Take the lines below between the one holding "The image size is (2529, 1456)." and the one holding "The width and height of the screenshot is (2576, 1145).", inclusive, and copy them exactly. Add nothing.

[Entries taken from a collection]

-*-

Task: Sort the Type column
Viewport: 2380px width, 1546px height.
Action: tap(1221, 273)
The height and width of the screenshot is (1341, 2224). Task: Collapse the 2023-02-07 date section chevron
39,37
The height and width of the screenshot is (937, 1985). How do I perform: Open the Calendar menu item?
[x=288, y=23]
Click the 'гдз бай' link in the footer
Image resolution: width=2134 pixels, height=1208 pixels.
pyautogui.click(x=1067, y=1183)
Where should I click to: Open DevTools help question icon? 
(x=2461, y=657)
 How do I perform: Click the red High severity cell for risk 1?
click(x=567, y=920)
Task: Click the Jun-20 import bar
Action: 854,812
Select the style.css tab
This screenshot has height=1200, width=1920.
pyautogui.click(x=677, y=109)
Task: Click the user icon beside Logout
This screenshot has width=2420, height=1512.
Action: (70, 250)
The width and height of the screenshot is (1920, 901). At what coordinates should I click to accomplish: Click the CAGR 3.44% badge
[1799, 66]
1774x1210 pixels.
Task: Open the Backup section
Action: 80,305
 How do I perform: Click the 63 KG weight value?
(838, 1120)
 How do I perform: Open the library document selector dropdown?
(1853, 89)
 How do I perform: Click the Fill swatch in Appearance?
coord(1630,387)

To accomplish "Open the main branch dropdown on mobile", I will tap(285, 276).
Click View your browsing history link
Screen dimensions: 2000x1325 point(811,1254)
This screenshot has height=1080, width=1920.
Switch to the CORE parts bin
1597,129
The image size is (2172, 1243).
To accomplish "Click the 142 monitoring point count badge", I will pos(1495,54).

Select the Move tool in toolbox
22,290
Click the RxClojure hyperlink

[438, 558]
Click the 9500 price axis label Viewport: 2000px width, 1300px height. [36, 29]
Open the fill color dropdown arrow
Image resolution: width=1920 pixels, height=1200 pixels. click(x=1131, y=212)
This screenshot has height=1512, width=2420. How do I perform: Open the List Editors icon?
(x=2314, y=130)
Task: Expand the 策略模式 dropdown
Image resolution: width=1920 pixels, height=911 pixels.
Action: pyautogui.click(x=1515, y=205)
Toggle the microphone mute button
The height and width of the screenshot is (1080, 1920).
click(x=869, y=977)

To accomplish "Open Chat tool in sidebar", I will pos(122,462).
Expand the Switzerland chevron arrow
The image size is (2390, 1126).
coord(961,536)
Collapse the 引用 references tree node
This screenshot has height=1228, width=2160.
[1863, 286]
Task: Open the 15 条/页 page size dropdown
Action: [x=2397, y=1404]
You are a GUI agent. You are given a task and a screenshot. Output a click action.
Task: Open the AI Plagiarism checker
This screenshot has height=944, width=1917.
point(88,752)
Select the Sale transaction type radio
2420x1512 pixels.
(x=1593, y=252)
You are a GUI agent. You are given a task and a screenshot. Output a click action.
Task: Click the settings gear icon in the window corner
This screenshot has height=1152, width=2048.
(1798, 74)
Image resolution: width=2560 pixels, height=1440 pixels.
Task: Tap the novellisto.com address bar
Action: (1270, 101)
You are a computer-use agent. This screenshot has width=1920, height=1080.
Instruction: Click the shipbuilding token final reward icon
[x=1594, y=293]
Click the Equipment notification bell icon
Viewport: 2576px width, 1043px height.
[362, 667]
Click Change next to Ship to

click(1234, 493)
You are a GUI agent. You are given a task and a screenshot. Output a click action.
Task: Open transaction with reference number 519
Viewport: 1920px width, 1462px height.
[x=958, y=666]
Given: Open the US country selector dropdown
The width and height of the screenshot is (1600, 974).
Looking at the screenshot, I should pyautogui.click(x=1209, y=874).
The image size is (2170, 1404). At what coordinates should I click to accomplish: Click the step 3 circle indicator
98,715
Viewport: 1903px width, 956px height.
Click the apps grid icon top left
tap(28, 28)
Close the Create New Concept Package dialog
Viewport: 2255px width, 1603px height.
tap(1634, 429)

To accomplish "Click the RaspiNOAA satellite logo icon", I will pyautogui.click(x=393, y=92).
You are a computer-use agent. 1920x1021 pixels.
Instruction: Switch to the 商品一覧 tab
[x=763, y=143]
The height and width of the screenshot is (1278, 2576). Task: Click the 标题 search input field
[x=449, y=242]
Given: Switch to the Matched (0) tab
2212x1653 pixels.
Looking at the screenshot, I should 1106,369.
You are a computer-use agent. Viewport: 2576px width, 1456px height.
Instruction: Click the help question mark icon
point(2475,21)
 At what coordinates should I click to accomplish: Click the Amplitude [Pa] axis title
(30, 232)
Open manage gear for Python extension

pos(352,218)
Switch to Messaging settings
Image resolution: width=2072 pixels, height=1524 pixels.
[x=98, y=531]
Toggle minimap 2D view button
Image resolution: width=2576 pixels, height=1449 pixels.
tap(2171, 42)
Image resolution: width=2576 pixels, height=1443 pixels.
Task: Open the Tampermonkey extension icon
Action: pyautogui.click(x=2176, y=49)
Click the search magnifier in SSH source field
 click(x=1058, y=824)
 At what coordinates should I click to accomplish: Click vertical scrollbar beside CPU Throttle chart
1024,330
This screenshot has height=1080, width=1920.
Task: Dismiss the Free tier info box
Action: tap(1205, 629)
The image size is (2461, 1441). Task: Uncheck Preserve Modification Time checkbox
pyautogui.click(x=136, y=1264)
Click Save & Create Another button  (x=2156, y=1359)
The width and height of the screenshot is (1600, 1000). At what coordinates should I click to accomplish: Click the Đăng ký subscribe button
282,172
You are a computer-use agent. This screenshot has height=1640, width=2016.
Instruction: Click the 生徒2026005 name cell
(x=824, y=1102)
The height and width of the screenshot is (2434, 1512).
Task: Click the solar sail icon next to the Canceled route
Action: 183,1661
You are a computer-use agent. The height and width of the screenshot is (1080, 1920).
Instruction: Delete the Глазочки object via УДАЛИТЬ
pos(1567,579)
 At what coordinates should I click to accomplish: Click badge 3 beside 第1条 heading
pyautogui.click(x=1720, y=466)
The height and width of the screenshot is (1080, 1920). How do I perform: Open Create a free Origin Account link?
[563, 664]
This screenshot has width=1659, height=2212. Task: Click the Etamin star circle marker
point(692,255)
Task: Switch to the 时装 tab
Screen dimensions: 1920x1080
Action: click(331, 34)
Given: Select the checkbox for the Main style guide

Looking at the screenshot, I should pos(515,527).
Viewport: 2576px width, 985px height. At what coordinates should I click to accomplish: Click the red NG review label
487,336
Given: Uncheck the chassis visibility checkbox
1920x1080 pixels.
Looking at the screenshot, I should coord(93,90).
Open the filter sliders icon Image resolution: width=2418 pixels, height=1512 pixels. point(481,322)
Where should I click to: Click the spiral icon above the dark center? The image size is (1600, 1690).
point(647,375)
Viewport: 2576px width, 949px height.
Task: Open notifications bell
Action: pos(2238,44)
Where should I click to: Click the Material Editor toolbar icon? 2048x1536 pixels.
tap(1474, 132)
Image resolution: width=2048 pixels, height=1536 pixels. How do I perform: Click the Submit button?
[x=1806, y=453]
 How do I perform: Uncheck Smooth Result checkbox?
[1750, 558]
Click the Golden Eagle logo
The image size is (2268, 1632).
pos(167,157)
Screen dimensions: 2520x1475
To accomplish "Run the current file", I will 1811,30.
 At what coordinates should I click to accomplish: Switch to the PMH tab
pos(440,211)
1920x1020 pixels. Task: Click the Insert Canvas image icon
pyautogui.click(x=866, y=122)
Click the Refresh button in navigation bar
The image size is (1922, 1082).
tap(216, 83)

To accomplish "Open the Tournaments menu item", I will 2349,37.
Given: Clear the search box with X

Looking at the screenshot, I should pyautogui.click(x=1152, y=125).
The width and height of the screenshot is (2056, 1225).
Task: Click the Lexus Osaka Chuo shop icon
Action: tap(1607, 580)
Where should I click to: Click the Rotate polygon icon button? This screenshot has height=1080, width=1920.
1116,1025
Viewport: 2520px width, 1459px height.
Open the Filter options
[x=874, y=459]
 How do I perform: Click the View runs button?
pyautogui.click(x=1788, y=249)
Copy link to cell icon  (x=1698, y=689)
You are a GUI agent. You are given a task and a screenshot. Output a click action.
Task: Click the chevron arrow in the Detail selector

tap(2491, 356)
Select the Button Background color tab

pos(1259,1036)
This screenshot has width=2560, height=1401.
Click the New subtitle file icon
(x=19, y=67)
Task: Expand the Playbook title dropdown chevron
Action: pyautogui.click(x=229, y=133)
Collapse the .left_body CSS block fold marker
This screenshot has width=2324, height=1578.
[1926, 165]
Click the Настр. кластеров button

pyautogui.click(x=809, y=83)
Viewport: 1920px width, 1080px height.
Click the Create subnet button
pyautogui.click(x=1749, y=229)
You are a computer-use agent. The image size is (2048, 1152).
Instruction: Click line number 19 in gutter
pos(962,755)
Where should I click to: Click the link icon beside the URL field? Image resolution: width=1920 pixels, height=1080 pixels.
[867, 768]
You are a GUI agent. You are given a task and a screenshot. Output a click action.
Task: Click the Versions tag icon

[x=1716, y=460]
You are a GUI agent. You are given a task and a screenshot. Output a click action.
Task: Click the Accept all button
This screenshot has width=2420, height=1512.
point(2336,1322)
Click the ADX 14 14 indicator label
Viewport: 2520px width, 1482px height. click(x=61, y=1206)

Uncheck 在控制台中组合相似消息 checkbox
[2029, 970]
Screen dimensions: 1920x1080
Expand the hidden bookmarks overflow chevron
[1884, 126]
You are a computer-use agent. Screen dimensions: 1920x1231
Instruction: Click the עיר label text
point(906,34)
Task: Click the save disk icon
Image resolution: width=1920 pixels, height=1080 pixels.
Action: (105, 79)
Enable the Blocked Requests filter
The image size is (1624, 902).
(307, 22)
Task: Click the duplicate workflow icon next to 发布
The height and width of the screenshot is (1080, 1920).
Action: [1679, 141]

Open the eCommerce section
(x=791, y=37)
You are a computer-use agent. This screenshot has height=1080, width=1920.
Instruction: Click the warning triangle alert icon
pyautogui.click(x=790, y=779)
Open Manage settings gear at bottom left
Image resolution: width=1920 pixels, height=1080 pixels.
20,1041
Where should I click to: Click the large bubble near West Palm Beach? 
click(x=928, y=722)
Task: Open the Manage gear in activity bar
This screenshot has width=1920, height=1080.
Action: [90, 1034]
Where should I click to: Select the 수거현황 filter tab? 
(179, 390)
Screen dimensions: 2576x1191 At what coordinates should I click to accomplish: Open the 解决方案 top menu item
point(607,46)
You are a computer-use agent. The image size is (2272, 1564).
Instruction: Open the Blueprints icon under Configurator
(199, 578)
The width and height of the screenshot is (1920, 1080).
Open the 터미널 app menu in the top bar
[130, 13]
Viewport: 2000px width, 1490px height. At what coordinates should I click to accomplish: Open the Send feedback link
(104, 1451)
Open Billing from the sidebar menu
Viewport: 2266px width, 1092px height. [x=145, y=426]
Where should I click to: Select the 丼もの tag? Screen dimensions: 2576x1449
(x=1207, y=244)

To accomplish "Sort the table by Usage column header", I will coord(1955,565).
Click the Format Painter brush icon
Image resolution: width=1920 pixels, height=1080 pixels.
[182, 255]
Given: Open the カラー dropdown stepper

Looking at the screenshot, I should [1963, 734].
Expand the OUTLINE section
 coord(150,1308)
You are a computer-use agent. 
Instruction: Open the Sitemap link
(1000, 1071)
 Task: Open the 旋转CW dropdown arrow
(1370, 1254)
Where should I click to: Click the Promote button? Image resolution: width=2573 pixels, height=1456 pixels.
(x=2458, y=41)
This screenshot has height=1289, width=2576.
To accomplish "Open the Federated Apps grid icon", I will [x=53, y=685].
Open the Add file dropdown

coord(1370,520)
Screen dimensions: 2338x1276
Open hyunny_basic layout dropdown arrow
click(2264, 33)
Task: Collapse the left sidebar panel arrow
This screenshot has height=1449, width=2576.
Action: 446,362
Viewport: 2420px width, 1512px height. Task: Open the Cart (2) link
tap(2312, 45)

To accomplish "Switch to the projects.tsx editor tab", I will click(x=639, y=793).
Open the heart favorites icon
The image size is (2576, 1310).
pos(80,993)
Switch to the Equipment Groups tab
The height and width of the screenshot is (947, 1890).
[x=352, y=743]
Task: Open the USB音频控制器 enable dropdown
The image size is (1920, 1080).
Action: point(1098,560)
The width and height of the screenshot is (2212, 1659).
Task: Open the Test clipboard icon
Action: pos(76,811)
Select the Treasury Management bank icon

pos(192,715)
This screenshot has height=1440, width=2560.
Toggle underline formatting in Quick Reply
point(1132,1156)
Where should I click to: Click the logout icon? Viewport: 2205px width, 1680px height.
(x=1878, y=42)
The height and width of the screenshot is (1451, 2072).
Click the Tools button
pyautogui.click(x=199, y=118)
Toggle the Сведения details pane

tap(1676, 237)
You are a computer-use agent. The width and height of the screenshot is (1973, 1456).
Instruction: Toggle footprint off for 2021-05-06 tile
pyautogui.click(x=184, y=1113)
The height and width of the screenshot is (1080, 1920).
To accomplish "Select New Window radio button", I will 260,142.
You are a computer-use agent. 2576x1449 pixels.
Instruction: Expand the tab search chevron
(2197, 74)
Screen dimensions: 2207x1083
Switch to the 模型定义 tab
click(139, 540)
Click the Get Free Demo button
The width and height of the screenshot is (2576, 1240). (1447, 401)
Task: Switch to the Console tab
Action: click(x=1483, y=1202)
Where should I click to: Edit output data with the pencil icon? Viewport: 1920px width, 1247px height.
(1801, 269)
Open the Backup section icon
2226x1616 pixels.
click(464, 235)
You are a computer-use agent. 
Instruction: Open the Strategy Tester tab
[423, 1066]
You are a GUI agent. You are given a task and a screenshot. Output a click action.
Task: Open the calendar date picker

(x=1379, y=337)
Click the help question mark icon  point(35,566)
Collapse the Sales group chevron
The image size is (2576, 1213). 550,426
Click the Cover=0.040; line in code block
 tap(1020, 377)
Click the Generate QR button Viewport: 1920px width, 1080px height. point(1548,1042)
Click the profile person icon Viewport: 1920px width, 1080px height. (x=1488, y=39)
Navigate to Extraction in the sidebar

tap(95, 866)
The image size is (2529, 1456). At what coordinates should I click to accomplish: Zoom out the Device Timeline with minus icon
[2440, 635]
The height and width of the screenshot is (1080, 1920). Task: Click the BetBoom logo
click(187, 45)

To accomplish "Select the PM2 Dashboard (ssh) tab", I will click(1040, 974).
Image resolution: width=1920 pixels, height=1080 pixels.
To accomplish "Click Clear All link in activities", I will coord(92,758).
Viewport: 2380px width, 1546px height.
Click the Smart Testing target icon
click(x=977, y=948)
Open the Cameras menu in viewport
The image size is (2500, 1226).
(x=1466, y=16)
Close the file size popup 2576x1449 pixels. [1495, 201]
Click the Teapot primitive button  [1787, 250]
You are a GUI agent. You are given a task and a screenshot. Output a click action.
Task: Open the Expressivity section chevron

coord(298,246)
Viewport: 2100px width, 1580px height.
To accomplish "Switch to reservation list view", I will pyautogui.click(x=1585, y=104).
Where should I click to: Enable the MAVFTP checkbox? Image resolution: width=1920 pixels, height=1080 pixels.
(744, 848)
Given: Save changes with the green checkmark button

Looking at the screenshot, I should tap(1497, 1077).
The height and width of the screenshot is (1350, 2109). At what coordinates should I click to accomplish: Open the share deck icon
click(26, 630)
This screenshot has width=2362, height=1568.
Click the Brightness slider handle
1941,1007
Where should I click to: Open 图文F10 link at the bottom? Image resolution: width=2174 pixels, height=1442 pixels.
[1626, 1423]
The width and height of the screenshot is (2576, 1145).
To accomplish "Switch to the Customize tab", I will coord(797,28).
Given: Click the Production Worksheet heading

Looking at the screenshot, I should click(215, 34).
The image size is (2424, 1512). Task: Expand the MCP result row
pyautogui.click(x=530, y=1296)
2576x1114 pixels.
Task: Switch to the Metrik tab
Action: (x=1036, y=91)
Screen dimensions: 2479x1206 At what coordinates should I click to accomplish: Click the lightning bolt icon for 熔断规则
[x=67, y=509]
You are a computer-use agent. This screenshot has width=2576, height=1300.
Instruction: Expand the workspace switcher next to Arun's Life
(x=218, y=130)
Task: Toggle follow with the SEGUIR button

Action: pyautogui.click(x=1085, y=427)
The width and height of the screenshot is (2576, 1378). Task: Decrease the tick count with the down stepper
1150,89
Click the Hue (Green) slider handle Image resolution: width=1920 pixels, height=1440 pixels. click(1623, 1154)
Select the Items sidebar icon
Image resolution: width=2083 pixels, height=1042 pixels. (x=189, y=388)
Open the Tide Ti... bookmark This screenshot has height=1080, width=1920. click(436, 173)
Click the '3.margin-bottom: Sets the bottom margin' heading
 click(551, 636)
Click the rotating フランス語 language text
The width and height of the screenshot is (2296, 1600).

-*-

» Response area:
The image size is (2529, 1456). At what coordinates should I click to accomplish: Zoom out the Device Timeline with minus icon
[2440, 635]
The height and width of the screenshot is (1080, 1920). Task: Click the BetBoom logo
click(187, 45)

To accomplish "Select the PM2 Dashboard (ssh) tab", I will click(1040, 974).
Image resolution: width=1920 pixels, height=1080 pixels.
To accomplish "Click Clear All link in activities", I will coord(92,758).
Viewport: 2380px width, 1546px height.
Click the Smart Testing target icon
click(x=977, y=948)
Open the Cameras menu in viewport
The image size is (2500, 1226).
(x=1466, y=16)
Close the file size popup 2576x1449 pixels. [1495, 201]
Click the Teapot primitive button  [1787, 250]
You are a GUI agent. You are given a task and a screenshot. Output a click action.
Task: Open the Expressivity section chevron

coord(298,246)
Viewport: 2100px width, 1580px height.
To accomplish "Switch to reservation list view", I will pyautogui.click(x=1585, y=104).
Where should I click to: Enable the MAVFTP checkbox? Image resolution: width=1920 pixels, height=1080 pixels.
(744, 848)
Given: Save changes with the green checkmark button

Looking at the screenshot, I should tap(1497, 1077).
The height and width of the screenshot is (1350, 2109). At what coordinates should I click to accomplish: Open the share deck icon
click(26, 630)
This screenshot has width=2362, height=1568.
Click the Brightness slider handle
1941,1007
Where should I click to: Open 图文F10 link at the bottom? Image resolution: width=2174 pixels, height=1442 pixels.
[1626, 1423]
The width and height of the screenshot is (2576, 1145).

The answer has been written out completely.